▶ Soal Latihan:
a. Salin teks tentang kakao dari "Setelah Spanyol menaklukan" sampai "terbesar di Indonesia.", tanpa mengubah satu kata pun.
b. Teruskan teks tentang kakao, dimulai tepat setelah kalimat terakhirnya.

▶ Bagian Dokumen:
- - - - - - -

Setelah Spanyol menaklukan Amerika Tengah, coklat mulai dikenal di Eropa sebagai minuman para bangsawan. Spanyol juga memperkenalkan kakao di Indonesia pada tahun 1560 tepatnya di Minahasa dan Sulawesi.  Sejak saat itu kakao mulai berkembang, hingga saat ini Sulawesi pun masih mendominasi sebagai provinsi penghasil kakao terbesar di Indonesia. 

 

Di Indonesia harga rata-rata kakao dalam bentuk biji kering berfluktuatif.  Harga kakao tertinggi terjadi sepanjang tahun 2024, dengan menembus Rp170 ribu/kg di tingkat petani. Melonjaknya harga ini memberikan dampak pada terhadap Indonesia, selaku negara penghasil sekaligus pengimpor kakao. 

Produksi kakao Indonesia sebagian besar diekspor ke mancanegara dan sisanya dipasarkan di dalam negeri. Ekspor kakao Indonesia menjangkau lima benua yaitu Asia, Afrika, Oseania, Amerika, dan Eropa dengan pangsa utama di Asia. Pada tahun 2022, lima besar negara tujuan ekspor kakao Indonesia adalah India, United States, Malaysia, China, dan Australia. Total ekspor kakao ke lima negara tersebut mencapai 56,68 persen dari total ekspor kakao Indonesia. 

 

Sementara ditingkat dunia, dilansir dari Investing harga kakao Selasa (16/07/2024) mencapai 8.459,50 US dollar per ton.  Harga kakao di pasar dunia juga mengalami fluktuasi. Kurun 2024, tertinggi berada di angka 9.766,00 US dollar per ton pada bulan Maret 2024. Memasuki periode April hingga Juni, harga kakao turun di angka 7.729,00 US dollar per ton. Namun per 1 Juli harga kakao kembali bergerak naik menjadi 8.488,00 US dollar per ton, atau naik 9,82% dibandingkan periode sebelumnya.

 

Kenapa harga kakao melambung?

- - - - - - -

[Entri tentang koordinat target]
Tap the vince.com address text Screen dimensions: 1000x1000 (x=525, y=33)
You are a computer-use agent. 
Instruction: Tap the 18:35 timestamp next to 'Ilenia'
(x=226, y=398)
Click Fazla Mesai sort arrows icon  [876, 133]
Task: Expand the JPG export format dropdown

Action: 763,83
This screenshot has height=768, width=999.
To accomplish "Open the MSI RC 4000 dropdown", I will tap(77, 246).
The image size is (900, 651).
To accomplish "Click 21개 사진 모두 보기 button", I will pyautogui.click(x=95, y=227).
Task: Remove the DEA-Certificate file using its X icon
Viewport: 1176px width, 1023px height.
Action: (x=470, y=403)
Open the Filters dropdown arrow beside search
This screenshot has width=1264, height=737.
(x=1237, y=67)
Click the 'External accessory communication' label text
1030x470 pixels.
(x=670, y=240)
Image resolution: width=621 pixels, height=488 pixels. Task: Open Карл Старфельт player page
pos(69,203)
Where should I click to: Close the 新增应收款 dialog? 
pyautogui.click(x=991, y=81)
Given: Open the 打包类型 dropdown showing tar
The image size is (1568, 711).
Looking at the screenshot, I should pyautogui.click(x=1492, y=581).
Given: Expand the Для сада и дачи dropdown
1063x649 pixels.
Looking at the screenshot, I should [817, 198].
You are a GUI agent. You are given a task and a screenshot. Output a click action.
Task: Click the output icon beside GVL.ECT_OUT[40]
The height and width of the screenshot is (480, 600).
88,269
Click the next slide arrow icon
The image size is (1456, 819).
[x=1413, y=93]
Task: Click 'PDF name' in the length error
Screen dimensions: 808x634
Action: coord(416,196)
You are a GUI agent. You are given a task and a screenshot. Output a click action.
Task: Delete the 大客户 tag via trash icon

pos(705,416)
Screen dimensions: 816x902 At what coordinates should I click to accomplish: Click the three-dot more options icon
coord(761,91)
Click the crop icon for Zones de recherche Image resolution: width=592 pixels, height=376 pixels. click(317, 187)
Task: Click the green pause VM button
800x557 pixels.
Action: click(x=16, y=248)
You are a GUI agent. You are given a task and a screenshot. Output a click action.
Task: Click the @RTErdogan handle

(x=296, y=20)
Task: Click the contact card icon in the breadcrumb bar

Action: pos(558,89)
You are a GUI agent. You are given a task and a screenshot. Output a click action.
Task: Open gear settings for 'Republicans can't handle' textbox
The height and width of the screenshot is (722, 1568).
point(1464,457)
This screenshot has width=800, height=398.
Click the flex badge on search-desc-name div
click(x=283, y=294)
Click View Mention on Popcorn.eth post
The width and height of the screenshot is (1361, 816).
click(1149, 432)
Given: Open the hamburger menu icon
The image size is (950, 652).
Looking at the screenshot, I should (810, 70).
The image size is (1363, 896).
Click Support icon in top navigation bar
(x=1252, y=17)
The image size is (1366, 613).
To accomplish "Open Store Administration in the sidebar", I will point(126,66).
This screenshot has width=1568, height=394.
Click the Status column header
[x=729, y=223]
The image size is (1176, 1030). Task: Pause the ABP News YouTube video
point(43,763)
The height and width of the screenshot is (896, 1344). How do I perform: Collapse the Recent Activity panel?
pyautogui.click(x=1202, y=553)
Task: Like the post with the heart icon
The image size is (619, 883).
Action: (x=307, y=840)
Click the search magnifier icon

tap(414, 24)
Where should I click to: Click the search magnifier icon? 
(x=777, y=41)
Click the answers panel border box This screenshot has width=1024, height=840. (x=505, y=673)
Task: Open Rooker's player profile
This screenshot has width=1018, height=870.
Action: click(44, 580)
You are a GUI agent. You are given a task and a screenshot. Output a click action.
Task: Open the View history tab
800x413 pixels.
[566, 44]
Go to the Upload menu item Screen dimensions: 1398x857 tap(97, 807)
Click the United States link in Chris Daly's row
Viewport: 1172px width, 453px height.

- - - - - - -

▶ Hasil yang Diharapkan:
a.
Setelah Spanyol menaklukan Amerika Tengah, coklat mulai dikenal di Eropa sebagai minuman para bangsawan. Spanyol juga memperkenalkan kakao di Indonesia pada tahun 1560 tepatnya di Minahasa dan Sulawesi.  Sejak saat itu kakao mulai berkembang, hingga saat ini Sulawesi pun masih mendominasi sebagai provinsi penghasil kakao terbesar di Indonesia.

b.
Global Riset JP Morgan  merilis kenaikan harga kakao sebagian besar disebabkan oleh kekurangan kakao global. Kekeringan yang disebabkan oleh perubahan iklim telah merusak tanaman di Afrika Barat, yang menyumbang sekitar 80% produksi kakao dunia. 

Menurut Organisasi Kakao Internasional, pasokan kakao global akan menurun hampir 11% pada musim 2023/2024.

Selain itu, masalah struktural dan kurangnya investasi di perkebunan kakao. Saat ini kakao sebagian besar masih dibudidayakan oleh petani rakyat yang masih membutuhkan suntikan investasi akibat minimnya sarana dan prasarana pendukung untuk meningkatkan hasil panen.  

Kondisi cuaca buruk seperti kemarau panjang dan pohon-pohon kakao yang terinfeksi penyakit juga berkontribusi pada kendala pasokan. Untuk mengendalikan penyebaran penyakit, para petani terpaksa menebang pohon-pohon yang terinfeksi yang dapat mengganggu produksi kakao hingga lima tahun.

“Kakao adalah pasar tempat petani menghasilkan barang bernilai sangat tinggi tetapi menerima bagian yang sangat rendah dari rantai nilai aktual. Akibatnya, tingkat penanaman kembali sangat rendah dan pohon kakao menua,” kata Tracey Allen, Ahli Strategi Komoditas Pertanian di JP Morgan. 

Hal ini semakin diperparah oleh spekulasi investor yang mendorong kenaikan harga. 

“Kondisi ini diperburuh oleh cuaca kering dan kuatnya Harmattan (musim di Afrika Barat).  Serta pergerakan harga yang didorong oleh investor, terutama selama enam minggu terakhir,” tambahnya. 

Alen mengatakan, investor non komersial kini memiliki lebih dari 60% total open interest pada kakao berjangka dan opsi di pasar New York. Ini merupakan rekor tertinggi dalam sejarah. 

Selain itu, ketidakstabilan politik dan insentif yang tidak memadai untuk produksi kakao memperparah masalah pasokan. Upaya untuk meningkatkan kualitas kakao melalui pupuk yang lebih baik dan peningkatan tenaga kerja menghadapi rintangan keuangan, karena harga ditentukan setahun sebelumnya.

Organisasi Kakao Internasional memperkirakan defisit pasokan sekitar 374 ribu ton untuk tahun ini, dan memperingatkan adanya potensi peningkatan harga atau berkurangnya penawaran produk untuk konsumen.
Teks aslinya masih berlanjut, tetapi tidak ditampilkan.